Durante aquella primera consulta, Domar me dijo en cierto momento: “No tema. También usted verá casarse a su hija algún día” (mi hija tenía cuatro años en ese momento). También me dijo: “Usted no está enfermo. Pero no lo sabe”. Tenía una manera absolutamente particular de hablar el castellano. Y de tratar a sus pacientes también. Alguna vez me explicó que, de los cuatro elementos básicos de este mundo (aire, tierra, fuego, agua), el más importante es el aire, no sólo por ser el elemento común a todos, sino porque es el que permite el desarrollo de todo lo demás. Domar prefería llamarlo “espacio”, y decía que su trabajo se reducía a eso: a generar espacio, fuese intercelular, intermuscular o de otra categoría, a la que llamaré espiritual. 

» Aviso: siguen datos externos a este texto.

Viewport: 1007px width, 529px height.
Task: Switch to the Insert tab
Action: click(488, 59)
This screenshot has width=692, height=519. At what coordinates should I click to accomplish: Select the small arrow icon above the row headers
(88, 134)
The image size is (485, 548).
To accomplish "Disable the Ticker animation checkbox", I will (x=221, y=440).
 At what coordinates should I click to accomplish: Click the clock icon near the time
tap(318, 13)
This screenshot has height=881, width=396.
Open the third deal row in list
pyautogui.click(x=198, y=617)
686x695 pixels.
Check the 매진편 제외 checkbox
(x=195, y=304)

No sé exactamente de qué estoy hablando. Pero llevo ya quince años escuchando en mi interior ramalazos inconexos de las cosas que él me dijo en los pocos encuentros que tuvimos (no fueron muchos, apenas uno por año). Antes de mi pancreatitis, antes de conocer a Domar, me habría producido instantáneo rechazo la palabra “espiritual” en boca de un médico. Lo mismo me habría pasado si un médico al que consultaba se ponía a hablar de sí mismo en lugar de hablarme de mí, de mi problema. El problema es que, para la mayoría de los médicos, un paciente es un síntoma, a lo sumo un caso; casi nunca una persona. Por eso tanta gente comentaba, al conocer a Domar: “Al fin un médico como la gente”.

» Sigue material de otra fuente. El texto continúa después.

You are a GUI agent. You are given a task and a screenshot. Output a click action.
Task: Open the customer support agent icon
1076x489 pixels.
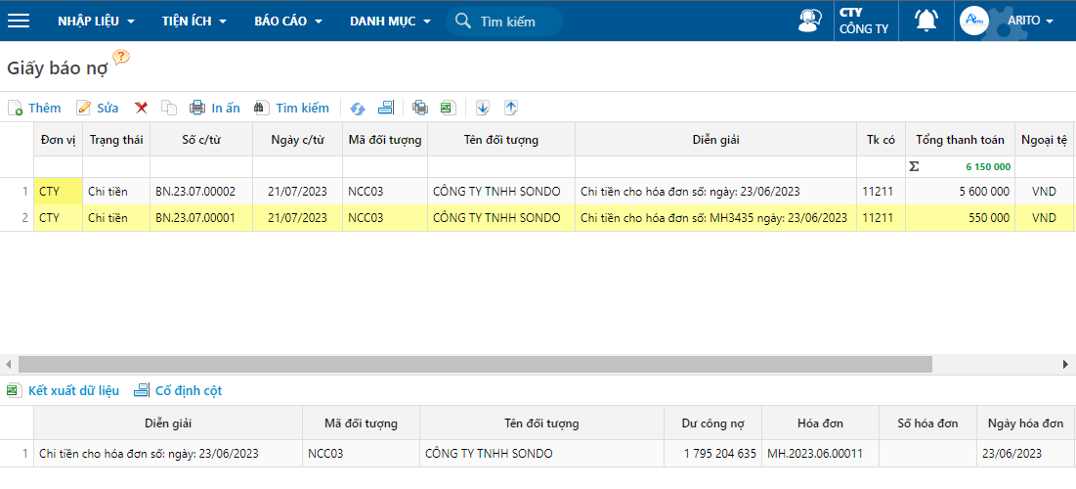pyautogui.click(x=810, y=21)
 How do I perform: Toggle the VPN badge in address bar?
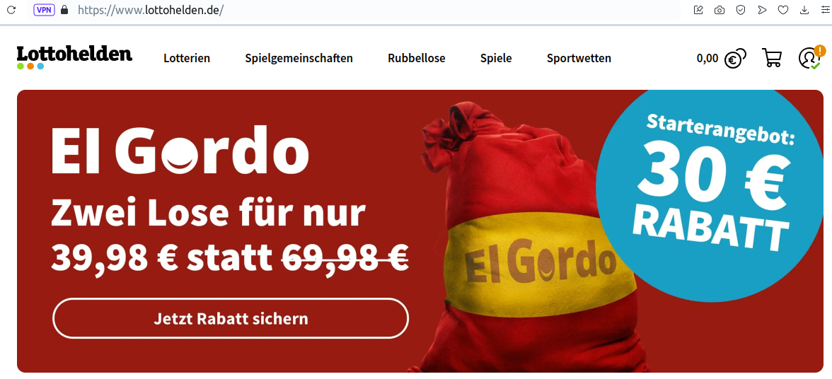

No pretendo pontificar sobre cómo deberían los médicos tratar a sus pacientes. Ni siquiera sería del todo fiable lo que pudiera decir un lego como yo de Domar como médico (aunque me consta el bien que les hizo a varias personas en trances similares al mío, que me pidieron su teléfono y lo fueron a consultar y hoy están mejor que antes). Tampoco tengo derecho a hablar espiritualmente de Domar (aunque pueda dar fe de cuánto veneraba a Amma, la mujer sanadora a cuyo alrededor se alzó el ashram de Amritapuri). Sólo puedo decir de él lo que ya dije en mi libro María Domecq: que me devolvió el alma al cuerpo. Que le devolvió el alma al cuerpo a infinidad de pacientes que recurrieron a él. No conozco definición que honre mejor la labor médica. No conozco médico que haya honrado su profesión como Domar Singh Madariya.

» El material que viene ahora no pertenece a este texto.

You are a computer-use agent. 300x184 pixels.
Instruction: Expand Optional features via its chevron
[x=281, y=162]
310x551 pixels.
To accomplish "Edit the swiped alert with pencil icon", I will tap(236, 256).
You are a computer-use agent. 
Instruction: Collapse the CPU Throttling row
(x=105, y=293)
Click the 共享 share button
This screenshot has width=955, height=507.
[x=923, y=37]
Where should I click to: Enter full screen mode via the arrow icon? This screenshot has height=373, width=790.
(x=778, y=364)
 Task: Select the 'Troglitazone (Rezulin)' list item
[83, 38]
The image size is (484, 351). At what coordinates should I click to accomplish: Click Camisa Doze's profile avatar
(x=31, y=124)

Por eso es tan grande mi alegría al prologar esta biografía que ha escrito Beatriz García. Beatriz conoció de cerca a muchas de las personas que tuvieron trato con Domar. Beatriz está más cerca de Domar que muchos de nosotros, en sabiduría y experiencia. Beatriz ha publicado doce libros sobre su larga y fecunda relación con la India, el sánscrito, el yoga y el ayurveda. Que a sus ochenta años haya encarado la tarea de esta hermosa biografía, desde su refugio en San Marcos Sierras, emociona y nos enseña una lección, que estoy seguro de que Domar aprobaría con su gracia sin par.